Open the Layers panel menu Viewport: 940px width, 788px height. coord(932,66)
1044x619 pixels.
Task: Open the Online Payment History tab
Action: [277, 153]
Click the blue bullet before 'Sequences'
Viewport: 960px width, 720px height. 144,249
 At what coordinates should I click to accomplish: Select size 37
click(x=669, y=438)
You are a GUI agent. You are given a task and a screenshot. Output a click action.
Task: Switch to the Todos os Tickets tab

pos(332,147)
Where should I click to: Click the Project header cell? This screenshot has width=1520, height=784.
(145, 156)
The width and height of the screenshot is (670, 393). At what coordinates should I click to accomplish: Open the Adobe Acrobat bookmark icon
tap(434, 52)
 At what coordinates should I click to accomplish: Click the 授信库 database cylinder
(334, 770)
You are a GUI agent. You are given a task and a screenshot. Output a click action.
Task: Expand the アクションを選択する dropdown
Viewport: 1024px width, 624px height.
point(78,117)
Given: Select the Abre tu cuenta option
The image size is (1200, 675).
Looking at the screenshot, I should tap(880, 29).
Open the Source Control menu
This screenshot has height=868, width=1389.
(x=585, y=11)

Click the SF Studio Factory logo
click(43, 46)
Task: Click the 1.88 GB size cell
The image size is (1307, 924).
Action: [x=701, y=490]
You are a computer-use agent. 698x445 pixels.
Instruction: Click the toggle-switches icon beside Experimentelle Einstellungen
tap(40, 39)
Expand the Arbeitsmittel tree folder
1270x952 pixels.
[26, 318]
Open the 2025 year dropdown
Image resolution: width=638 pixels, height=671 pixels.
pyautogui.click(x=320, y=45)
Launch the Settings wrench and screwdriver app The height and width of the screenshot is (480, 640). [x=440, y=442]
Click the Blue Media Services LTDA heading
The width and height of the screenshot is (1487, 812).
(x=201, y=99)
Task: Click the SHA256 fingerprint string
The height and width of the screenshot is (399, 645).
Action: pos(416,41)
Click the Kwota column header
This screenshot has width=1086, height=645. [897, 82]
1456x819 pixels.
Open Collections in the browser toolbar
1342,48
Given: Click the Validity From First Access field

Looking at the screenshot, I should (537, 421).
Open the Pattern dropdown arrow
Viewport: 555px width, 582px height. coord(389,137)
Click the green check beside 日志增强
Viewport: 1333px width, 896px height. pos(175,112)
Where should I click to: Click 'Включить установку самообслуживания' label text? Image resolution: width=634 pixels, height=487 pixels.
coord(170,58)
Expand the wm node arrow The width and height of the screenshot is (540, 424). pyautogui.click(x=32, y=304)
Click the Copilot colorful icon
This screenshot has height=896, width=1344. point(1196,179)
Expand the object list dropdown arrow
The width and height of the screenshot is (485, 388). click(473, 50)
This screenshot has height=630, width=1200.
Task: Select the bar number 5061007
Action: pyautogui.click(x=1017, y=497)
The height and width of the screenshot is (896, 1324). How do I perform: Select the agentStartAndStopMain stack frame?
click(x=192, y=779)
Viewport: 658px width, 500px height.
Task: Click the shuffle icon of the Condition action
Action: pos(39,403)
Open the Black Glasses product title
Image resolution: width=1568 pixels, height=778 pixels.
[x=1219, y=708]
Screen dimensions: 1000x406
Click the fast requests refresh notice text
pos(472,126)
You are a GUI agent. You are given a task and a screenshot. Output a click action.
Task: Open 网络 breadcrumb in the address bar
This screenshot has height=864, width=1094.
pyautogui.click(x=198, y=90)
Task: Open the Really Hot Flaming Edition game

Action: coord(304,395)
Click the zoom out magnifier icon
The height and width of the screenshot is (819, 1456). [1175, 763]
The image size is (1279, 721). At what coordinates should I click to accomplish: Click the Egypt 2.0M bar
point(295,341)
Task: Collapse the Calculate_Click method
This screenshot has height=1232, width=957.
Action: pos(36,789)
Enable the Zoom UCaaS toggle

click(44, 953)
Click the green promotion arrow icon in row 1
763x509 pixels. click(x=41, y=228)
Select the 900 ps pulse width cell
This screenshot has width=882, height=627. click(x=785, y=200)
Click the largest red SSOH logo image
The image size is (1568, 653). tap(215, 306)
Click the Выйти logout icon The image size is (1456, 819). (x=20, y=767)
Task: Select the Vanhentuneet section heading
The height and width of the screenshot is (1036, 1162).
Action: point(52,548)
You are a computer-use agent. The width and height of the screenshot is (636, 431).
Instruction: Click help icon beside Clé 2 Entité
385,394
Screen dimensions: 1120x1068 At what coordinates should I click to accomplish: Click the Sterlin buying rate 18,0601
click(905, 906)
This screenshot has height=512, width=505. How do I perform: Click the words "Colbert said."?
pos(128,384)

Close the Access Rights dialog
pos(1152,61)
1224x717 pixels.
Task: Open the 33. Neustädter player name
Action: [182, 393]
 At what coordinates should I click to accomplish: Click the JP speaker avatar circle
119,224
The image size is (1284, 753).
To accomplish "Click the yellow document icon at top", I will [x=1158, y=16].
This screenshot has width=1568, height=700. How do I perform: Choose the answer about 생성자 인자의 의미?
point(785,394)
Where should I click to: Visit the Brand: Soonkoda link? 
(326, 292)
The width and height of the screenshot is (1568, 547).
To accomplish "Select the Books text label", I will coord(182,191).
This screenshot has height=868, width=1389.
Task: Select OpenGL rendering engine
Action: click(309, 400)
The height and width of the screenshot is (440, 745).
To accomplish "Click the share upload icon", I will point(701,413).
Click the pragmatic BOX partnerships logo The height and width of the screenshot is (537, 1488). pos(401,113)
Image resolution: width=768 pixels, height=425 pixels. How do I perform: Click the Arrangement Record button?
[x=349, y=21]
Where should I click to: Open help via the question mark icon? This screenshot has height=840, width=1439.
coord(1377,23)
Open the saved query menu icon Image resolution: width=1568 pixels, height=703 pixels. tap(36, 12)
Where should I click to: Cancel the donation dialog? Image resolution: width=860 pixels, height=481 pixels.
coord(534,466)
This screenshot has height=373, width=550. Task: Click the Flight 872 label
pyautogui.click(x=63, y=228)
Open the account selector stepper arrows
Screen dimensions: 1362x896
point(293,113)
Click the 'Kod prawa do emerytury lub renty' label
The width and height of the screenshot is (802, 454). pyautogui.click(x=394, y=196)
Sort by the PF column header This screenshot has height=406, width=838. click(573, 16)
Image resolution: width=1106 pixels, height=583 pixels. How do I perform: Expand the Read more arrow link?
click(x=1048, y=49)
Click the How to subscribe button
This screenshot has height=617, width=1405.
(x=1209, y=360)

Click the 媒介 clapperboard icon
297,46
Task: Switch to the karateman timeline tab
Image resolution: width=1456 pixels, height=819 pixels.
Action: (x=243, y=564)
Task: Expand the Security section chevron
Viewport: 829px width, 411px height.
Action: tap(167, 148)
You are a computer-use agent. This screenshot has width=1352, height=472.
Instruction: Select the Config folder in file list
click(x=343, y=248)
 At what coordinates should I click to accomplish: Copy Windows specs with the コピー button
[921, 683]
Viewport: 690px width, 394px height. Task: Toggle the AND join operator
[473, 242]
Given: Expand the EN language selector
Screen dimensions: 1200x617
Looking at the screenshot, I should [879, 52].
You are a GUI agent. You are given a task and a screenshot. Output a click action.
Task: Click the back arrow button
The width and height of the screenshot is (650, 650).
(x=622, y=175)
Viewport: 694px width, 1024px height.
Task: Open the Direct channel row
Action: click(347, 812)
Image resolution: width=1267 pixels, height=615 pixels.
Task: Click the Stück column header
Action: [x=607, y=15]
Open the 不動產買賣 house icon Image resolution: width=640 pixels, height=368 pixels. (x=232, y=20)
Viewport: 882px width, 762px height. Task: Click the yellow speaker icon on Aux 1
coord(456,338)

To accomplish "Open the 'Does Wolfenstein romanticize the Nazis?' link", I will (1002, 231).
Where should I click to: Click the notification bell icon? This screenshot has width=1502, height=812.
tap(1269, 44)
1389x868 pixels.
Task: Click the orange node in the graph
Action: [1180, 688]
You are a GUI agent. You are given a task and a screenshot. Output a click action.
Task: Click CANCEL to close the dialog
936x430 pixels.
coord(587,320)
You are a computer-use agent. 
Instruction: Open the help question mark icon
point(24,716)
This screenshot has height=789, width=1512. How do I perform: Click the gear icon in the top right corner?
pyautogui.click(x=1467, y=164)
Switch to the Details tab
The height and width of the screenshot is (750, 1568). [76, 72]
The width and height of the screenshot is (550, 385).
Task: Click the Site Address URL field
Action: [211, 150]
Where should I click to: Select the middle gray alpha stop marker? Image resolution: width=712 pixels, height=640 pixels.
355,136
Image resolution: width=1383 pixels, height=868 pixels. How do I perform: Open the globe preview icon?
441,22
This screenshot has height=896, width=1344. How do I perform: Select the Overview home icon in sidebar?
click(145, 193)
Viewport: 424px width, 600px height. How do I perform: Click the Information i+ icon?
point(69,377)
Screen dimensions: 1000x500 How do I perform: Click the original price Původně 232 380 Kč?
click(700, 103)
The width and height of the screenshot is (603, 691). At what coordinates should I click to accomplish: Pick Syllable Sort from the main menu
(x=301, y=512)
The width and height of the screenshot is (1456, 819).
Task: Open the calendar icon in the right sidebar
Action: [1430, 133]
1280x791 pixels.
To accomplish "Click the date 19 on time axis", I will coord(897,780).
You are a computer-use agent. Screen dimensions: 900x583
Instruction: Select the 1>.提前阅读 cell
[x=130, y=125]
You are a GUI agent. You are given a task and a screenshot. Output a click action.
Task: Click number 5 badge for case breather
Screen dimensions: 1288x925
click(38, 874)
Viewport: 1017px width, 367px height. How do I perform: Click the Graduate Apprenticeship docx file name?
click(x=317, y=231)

········

**What the exercise asks**.
Rewrite everything in the listing from the line containing "Where should I click to: Select" down to the end of the listing as a JSON list of strings, one string per line, leaving out blank lines.

**Written reply**.
[
  "Where should I click to: Select the middle gray alpha stop marker? Image resolution: width=712 pixels, height=640 pixels.",
  "355,136",
  "Image resolution: width=1383 pixels, height=868 pixels. How do I perform: Open the globe preview icon?",
  "441,22",
  "This screenshot has height=896, width=1344. How do I perform: Select the Overview home icon in sidebar?",
  "click(145, 193)",
  "Viewport: 424px width, 600px height. How do I perform: Click the Information i+ icon?",
  "point(69,377)",
  "Screen dimensions: 1000x500 How do I perform: Click the original price Původně 232 380 Kč?",
  "click(700, 103)",
  "The width and height of the screenshot is (603, 691). At what coordinates should I click to accomplish: Pick Syllable Sort from the main menu",
  "(x=301, y=512)",
  "The width and height of the screenshot is (1456, 819).",
  "Task: Open the calendar icon in the right sidebar",
  "Action: [1430, 133]",
  "1280x791 pixels.",
  "To accomplish \"Click the date 19 on time axis\", I will coord(897,780).",
  "You are a computer-use agent. Screen dimensions: 900x583",
  "Instruction: Select the 1>.提前阅读 cell",
  "[x=130, y=125]",
  "You are a GUI agent. You are given a task and a screenshot. Output a click action.",
  "Task: Click number 5 badge for case breather",
  "Screen dimensions: 1288x925",
  "click(38, 874)",
  "Viewport: 1017px width, 367px height. How do I perform: Click the Graduate Apprenticeship docx file name?",
  "click(x=317, y=231)"
]